だが、相手はあの木吉だ。へろへろとした間延びした声で何やら言っているのを聞くと、油断したら堪忍袋の緒がぶち切れそうになる。忍耐と心の中で唱えつつ、眠くてへばった声出すなら電話してくんな!とあらぶりたくもなるものだ。
「…もういい、三十字以内でなくていいから、とにかく、用件だけさっさと言え。」
『ん、わかった。』
少しだけ間を空けて、木吉は声音を改めた。
『日向が出てきたんだ。』
「は…?」
『夢の中に。』
「……。」
『そしたら眼が覚めてさ。会いに行かないとって思ったんだけど、流石に時間が時間だから電話にした。』
それは何だ、一応常識は知ってますよアピールか。言っとくが常識ある奴はそもそも、深夜に確実に寝てるとわかる相手に電話だってしねえんだよ!と、脳裏を言葉がよぎったが日向が口に出来たのは一言だけだった。
「…キモい。」
『え、』
日向の反応は正常である。同級生の男に、自分も同じことを言われた場合を木吉は想像するべきだ。ドン引きってレベルではない。それなのに、なんなのだろうか。木吉の驚きは。そう言われた日向が、喜ぶとでも思ったのか。お前の中で俺ってどういうキャラになってんだと遠い眼になりながら、少しずつ睡魔が遠退いていくのを感じてうんざりした。

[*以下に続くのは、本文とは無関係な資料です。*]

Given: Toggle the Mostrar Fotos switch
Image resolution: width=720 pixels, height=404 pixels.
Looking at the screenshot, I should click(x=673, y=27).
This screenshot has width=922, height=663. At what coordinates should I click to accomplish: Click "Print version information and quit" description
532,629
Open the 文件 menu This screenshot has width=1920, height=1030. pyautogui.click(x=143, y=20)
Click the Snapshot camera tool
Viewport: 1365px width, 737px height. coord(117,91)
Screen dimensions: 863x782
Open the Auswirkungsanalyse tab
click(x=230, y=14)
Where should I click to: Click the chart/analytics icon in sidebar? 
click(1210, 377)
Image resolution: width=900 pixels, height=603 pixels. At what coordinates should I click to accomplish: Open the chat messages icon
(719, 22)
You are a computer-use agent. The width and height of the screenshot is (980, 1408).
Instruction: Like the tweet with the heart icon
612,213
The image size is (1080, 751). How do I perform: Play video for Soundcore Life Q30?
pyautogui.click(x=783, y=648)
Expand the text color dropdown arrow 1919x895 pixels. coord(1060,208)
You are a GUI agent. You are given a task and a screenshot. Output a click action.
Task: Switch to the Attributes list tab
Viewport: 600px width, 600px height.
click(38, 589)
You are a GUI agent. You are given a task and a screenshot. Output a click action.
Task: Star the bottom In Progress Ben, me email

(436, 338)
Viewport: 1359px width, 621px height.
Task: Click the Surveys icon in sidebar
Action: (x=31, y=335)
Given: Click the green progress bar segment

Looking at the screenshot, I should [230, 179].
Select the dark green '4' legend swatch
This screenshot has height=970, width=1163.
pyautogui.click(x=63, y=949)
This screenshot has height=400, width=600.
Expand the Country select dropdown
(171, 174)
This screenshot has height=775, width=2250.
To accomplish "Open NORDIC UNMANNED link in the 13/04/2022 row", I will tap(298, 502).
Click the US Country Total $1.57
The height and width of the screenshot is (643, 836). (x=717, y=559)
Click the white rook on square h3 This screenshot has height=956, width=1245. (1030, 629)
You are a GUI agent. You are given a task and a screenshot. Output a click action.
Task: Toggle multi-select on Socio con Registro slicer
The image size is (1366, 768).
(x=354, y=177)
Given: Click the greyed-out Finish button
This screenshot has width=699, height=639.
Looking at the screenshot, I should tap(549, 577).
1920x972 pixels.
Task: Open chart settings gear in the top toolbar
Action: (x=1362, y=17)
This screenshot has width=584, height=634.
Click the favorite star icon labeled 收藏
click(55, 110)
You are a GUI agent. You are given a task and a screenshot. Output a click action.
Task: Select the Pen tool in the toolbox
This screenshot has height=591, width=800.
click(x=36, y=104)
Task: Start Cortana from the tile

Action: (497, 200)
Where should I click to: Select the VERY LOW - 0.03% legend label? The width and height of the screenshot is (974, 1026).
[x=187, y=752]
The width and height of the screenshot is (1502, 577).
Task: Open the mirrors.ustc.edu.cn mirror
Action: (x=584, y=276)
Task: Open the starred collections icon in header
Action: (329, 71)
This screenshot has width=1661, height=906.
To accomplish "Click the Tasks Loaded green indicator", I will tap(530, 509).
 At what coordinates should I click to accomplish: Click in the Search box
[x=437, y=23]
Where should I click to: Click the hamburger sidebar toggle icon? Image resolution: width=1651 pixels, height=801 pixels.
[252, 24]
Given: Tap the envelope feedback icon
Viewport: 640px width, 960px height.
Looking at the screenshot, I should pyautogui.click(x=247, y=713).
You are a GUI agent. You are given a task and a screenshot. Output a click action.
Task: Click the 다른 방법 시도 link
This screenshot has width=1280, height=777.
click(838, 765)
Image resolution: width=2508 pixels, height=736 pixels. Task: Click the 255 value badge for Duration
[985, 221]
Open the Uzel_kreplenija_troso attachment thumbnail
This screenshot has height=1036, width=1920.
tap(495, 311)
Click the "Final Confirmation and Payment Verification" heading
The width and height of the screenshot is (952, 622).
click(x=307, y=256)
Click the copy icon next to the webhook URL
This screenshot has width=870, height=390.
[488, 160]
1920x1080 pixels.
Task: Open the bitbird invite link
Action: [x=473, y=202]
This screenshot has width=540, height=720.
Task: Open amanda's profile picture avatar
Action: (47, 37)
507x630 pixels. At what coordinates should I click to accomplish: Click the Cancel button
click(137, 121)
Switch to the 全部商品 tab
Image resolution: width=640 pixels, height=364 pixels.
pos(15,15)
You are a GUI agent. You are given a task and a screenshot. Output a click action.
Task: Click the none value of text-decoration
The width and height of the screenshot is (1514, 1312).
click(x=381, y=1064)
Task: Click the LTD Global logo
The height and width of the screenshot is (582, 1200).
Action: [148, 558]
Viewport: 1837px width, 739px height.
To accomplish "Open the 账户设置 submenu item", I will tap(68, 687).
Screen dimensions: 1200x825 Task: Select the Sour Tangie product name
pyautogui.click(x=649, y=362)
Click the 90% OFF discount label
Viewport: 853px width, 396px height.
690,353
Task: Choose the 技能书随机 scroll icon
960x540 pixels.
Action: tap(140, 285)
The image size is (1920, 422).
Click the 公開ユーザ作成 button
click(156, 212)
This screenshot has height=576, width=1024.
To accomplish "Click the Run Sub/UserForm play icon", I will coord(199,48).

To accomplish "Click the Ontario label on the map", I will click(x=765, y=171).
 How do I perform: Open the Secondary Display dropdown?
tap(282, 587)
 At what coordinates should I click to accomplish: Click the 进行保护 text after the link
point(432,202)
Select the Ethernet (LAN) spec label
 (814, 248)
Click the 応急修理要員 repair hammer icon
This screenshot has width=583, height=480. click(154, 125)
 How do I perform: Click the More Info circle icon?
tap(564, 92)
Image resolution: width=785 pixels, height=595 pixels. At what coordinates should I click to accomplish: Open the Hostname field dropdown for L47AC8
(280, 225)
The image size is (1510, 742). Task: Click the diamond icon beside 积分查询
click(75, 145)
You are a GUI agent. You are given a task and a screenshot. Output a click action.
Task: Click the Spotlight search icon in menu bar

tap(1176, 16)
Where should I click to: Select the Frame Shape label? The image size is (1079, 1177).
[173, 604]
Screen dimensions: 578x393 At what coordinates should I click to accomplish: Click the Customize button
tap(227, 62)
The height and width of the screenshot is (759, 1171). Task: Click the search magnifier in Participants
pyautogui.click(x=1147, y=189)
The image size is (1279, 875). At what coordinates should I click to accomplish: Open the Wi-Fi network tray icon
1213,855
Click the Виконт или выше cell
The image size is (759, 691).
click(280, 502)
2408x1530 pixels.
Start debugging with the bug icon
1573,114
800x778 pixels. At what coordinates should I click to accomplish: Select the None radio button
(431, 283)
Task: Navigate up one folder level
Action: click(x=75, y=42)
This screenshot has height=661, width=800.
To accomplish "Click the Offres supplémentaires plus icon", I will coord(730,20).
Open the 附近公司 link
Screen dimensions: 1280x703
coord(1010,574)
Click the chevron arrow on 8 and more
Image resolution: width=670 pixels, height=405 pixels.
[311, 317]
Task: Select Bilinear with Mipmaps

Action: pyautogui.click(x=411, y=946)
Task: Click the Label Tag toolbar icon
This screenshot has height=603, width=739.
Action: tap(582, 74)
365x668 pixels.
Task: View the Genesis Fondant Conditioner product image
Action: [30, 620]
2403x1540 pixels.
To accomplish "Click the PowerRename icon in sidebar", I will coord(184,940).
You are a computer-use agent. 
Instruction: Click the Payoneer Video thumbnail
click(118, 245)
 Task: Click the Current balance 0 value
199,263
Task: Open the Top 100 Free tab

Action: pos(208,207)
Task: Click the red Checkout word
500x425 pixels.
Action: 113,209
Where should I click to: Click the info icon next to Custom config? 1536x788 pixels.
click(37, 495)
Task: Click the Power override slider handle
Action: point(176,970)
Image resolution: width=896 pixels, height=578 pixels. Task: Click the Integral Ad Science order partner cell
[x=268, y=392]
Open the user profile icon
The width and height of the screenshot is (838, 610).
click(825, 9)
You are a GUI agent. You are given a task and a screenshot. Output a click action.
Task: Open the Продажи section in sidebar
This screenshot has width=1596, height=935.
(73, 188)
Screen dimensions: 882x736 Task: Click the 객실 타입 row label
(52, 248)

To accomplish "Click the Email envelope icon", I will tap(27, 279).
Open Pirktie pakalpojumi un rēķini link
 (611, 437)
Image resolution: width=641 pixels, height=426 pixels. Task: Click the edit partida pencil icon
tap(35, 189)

『いや、だって、夢の中に出てくるのは自分を想ってくれている人だとか古文で前に習ったからさ。』
「…ほう。で?」
『日向の気持ちに応えないといけないと思って。』
「思って、安眠妨害をやらかしたと?」
是という返事に、携帯を握る手に力がこもる。
「お前の気持ちはすごくわかった。つまり、明日カントク直々に付きっきりで扱いて欲しいってことだな?夜中に眼が覚めることもないくらい、むしろ永眠しそうなくらいハードなの希望ってカントクにちゃんと伝えとくわ。」
『ひ、ひゅうが…?!』
「んなの、迷信に決まってんだろうが!いいからとっとと寝ろ!もう切るからな!性懲りもなくかけてきやがったら、ぶん殴るぞ!」
それだけ言うと、勝手に通話を終わらせる。最初からこうしていれば良かったのかもしれないが、その場合は再度携帯がけたたましく騒いだだろう。
どっと身体が重くなる。練習だけならば感じない精神的な疲労が、身体的な作用まで引き起こしたのだ。
ああもう、もう一回かけてこなくても絶対殴る。と、携帯を元の位置に戻して眼を瞑ってから喉奥で唸る。
だいたい、あんな少女趣味な迷信を信じるなど、馬鹿馬鹿しい。夢は潜在意識のあらわれだと聞く。そうなると百歩譲って想っているが正解で、想われているなんて都合の良い妄想だろう。
もし、想われているが正しくても、それならばなおのことおかしいではないか。